Overview
Relatively uncommon injuries in the pediatric population (approximately 2% of pediatric fractures)
High remodeling potential due to an active proximal humeral physis
Management depends primarily on patient age, displacement, and remaining growth potential
Anatomy
The proximal humerus is a key component of shoulder motion and stability
Radiographic appearance of secondary ossification centers
Proximal humeral epiphysis at 6 months
The greater tuberosity appears at 1-3 years
Lesser tuberosity appears at 4-5 years
Deforming forces:
Pectoralis major and deltoid → medial and anterior displacement of the shaft
Supraspinatus, infraspinatus, teres minor → external rotation of the greater tuberosity (proximal fragment)
Pediatric-specific considerations:
A thick periosteum may block closed reduction
The long head of the biceps tendon is the most common interposed structure
The proximal humeral physis contributes ~80% of humeral longitudinal growth
Physeal closure begins in mid-adolescence
Epidemiology
The annual incidence is approximately 30 per 100,000 children
Male predominance (x3), peak in early adolescence
Common mechanisms:
Direct trauma (a fall directly onto the shoulder or a blunt force or strike)
Indirect fall onto an outstretched hand, with the arm abducted and externally rotated
Special considerations:
Neonates and infants: consider birth-related injury
history of forced obstetric maneuvers, high gestational weight, and breech presentation
Little League shoulder (LLS):
Fracture of the proximal humeral growth plate that occurs from overthrowing in baseball players aged 11 to 14 years.
X-rays: physeal widening and metaphyseal changes, not an actual fracture
Pathologic fractures may occur in the setting of benign bone lesions
unicameral bone cysts (UBC), nonossifying fibromas, aneurysmal bone cysts (ABC)

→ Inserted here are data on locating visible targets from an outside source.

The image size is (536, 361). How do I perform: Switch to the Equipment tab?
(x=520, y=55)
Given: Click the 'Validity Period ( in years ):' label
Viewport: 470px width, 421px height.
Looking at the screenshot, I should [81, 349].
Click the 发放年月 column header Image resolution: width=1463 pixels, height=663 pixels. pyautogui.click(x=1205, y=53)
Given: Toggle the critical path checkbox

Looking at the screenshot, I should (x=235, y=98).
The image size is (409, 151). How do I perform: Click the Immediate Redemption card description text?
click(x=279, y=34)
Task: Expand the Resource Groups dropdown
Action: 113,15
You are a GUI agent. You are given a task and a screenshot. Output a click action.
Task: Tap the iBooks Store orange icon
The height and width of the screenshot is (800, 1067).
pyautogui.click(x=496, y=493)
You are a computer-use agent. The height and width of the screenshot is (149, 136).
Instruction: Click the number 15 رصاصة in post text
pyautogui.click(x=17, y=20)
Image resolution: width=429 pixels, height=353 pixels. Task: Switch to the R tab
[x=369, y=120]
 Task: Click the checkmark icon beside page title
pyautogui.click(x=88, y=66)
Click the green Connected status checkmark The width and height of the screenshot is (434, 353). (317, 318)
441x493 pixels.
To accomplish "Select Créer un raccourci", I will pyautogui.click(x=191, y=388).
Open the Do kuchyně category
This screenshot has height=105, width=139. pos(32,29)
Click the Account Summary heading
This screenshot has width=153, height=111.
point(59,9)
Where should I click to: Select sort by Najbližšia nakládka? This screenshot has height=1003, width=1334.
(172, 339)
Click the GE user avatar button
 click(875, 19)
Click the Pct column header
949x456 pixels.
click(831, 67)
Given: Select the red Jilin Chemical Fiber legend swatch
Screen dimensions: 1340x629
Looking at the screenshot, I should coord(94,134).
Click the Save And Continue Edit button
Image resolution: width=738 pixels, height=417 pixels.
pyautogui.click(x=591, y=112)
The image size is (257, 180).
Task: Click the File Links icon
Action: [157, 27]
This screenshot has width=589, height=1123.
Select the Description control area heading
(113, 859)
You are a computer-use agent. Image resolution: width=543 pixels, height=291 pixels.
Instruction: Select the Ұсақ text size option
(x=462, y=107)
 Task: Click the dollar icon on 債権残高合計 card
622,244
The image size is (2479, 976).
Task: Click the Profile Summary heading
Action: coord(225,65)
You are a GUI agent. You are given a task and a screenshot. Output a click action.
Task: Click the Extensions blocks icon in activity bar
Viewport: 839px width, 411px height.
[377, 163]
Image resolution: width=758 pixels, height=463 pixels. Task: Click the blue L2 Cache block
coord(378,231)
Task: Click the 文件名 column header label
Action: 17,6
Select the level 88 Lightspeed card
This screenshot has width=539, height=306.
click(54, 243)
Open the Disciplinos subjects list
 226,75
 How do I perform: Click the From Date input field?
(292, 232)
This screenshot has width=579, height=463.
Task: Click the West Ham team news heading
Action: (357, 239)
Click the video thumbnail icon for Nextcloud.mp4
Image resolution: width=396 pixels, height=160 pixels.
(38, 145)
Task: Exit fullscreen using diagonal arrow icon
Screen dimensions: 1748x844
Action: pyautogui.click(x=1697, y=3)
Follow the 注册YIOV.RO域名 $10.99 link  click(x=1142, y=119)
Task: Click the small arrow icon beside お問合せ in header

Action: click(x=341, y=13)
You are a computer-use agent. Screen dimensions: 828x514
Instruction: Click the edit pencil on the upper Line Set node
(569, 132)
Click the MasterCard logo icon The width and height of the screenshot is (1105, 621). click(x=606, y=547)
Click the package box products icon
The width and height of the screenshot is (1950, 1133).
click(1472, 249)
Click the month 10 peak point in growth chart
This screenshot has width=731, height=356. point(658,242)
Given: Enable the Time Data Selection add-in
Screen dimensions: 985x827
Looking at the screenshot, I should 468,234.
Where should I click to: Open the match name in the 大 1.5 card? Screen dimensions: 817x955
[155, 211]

Child abuse: in a child younger than 2 years should raise concern
Classification
Neer–Horowitz classification (most commonly used)
Type I: < 5mm displacement
Type II: < 1/3 shaft width displacement
Type III: 1/3–2/3 shaft width displacement
Type IV: > 2/3 shaft width displacement
Salter–Harris classification:
Applicable for physeal injuries
Less useful for metaphyseal fractures
Clinical Presentation
Pain, swelling, and localized tenderness in the shoulder
Limited shoulder motion or refusal to move the arm
Many patients prefer holding the arm internally rotated against the body.
Visible deformity in displaced fractures
Neurovascular assessment:
Check distal pulses
Check brachial plexus nerve function, especially the axillary nerve.
Associated injuries:
In patients with high-energy injuries, fractures of the proximal humerus can be associated with dislocations of the glenohumeral joint.
Neonatal: clavicle fracture, injury of the brachial plexus
Imaging
Plain radiographs are the diagnostic standard
AP shoulder view
Scapular Y view
Axillary view (or Velpeau view if abduction is not tolerated)
CT scan
Reserved for complex fractures or fracture-dislocations, intra-articular extension
Used selectively due to radiation concerns
MRI
Indicated when a pathological fracture is suspected
Ultrasound
Useful in neonates
Operator dependent
Treatment
High remodeling capacity favors nonoperative management in most cases
Decision-making factors:
Patient age
Degree of displacement and angulation
Skeletal maturity
Acceptable criteria for non-operative management
<10 years old = any degree of angulation
10-12 years old = < 60-75° of angulation
>12 years old = < 45° of angulation or 2/3 displacement
Nonoperative Management
Indications:
Non-displaced or minimally displaced fractures
Younger patients with significant growth remaining
Methods:
Sling and swathe
Shoulder immobilizer
Coaptation splint
Duration:
Typically 3–4 weeks
Outcomes:
Excellent functional recovery
Rare need for secondary surgical intervention
Neonatal: a safety pin is all that is needed to immobilize the arm by attaching a small stockinette-like sling or pinning the sleeve to the shirt.
Operative Management
There is no absolute criteria with regard to the amount of displacement or angulation that requires surgical management.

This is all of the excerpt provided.